== Quoted text
Chuck's Choice is a Canadian animated television series produced by DHX Media (now known as WildBrain) for Corus Entertainment that originally aired on YTV from May 6, 2017 to June 9, 2017. 20 episodes were produced.

The show follows Chuck McFarlane, an 11-year-old boy with an alien robot. When he gets himself into a lot of difficult situations, his robot, UD, hacks into 'decider mode'. Time freezes and UD gives Chuck three choices. He has to choose one and it will come true, but not always in the way he expects. His best friend, Misha, knows the art of combat and is often saving Chuck from monsters and threats.  Whenever Chuck chooses to teleport them somewhere, Misha always comes with him.

Plot
The series is about an 11-year-old boy named Chuck McFarlane who has an intergalactic reality-altering robot named U.D. who manifests one of three choices throughout his day, leading to diverging adventures in each timeline.

This is called "Decider Mode" and time appears to freeze for everyone but U.D. and "The Decider" (normally Chuck). Although they seem random, U.D. reveals the ability to influence the selection in "Flush Hour Two" when he generates three identical options to seek help from a pirate monkey to rescue Ariana, the goldfish he befriended that belongs to Chuck's best friend Misha.

Characters

Main
 Chuck McFarlane (voiced by Sabrina Pitre) is the eponymous hero of the series.
 UD (short for U-Decide 3000, voiced by Ryan Beil) is the choice-enabling alien robot who bends reality to suit Chuck's whims.
 Misha (voiced by Kira Tozer) is Chuck's best friend, and the heroine of the series. Chuck frequently nicknames her "Mish", dropping the "a" from the end and halving the syllable count. Closed captions frequently spell her name as Meesha or Meesh. She has hair tied into a ponytail which is purple and pink. She is 12.

Recurring
 Ellen (voiced by Rebecca Shoichet) is Chuck and Norm's mom. She is a caterer.
Norm McFarlane (voiced by Peter Kelamis)  is Chuck's older brother.
====
== Stored rows
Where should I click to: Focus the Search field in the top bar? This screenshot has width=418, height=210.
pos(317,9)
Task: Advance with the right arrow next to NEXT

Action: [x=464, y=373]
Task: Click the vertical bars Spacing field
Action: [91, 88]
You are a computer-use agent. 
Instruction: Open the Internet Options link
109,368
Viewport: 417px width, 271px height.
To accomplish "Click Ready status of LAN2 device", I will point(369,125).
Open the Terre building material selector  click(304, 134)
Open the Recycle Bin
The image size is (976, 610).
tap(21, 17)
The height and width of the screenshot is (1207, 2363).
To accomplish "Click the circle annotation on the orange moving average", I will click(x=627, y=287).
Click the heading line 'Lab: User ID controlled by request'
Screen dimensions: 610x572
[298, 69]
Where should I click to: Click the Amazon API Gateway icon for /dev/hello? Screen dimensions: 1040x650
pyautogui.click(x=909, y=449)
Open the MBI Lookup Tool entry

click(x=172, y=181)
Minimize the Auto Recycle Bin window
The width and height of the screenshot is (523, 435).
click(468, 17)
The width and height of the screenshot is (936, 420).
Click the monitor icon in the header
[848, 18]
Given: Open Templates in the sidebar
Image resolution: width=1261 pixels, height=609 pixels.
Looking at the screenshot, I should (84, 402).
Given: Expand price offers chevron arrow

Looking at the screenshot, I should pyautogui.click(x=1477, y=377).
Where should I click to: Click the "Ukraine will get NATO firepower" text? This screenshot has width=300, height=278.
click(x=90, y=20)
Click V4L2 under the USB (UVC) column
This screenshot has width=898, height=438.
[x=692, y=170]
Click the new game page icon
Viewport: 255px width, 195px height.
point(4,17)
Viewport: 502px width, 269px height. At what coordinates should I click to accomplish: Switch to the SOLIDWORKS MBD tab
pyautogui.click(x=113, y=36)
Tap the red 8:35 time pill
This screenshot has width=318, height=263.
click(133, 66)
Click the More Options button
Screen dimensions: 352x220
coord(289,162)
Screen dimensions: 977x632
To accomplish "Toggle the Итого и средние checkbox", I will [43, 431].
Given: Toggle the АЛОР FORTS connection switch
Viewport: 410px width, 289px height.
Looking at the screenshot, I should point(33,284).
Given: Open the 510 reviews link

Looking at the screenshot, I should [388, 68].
====
Brief A:
Write out the passage of the Chuck's Choice text from "UD (short for" up to and including "pink. She is 12.", copied exactly.
Brief B:
Give the rows again verbatim, from the line with "Tap the red 8:35 time pill" up to and including the line with "Looking at the screenshot, I should point(33,284).".

Task solution A:
UD (short for U-Decide 3000, voiced by Ryan Beil) is the choice-enabling alien robot who bends reality to suit Chuck's whims.
 Misha (voiced by Kira Tozer) is Chuck's best friend, and the heroine of the series. Chuck frequently nicknames her "Mish", dropping the "a" from the end and halving the syllable count. Closed captions frequently spell her name as Meesha or Meesh. She has hair tied into a ponytail which is purple and pink. She is 12.

Task solution B:
Tap the red 8:35 time pill
This screenshot has width=318, height=263.
click(133, 66)
Click the More Options button
Screen dimensions: 352x220
coord(289,162)
Screen dimensions: 977x632
To accomplish "Toggle the Итого и средние checkbox", I will [43, 431].
Given: Toggle the АЛОР FORTS connection switch
Viewport: 410px width, 289px height.
Looking at the screenshot, I should point(33,284).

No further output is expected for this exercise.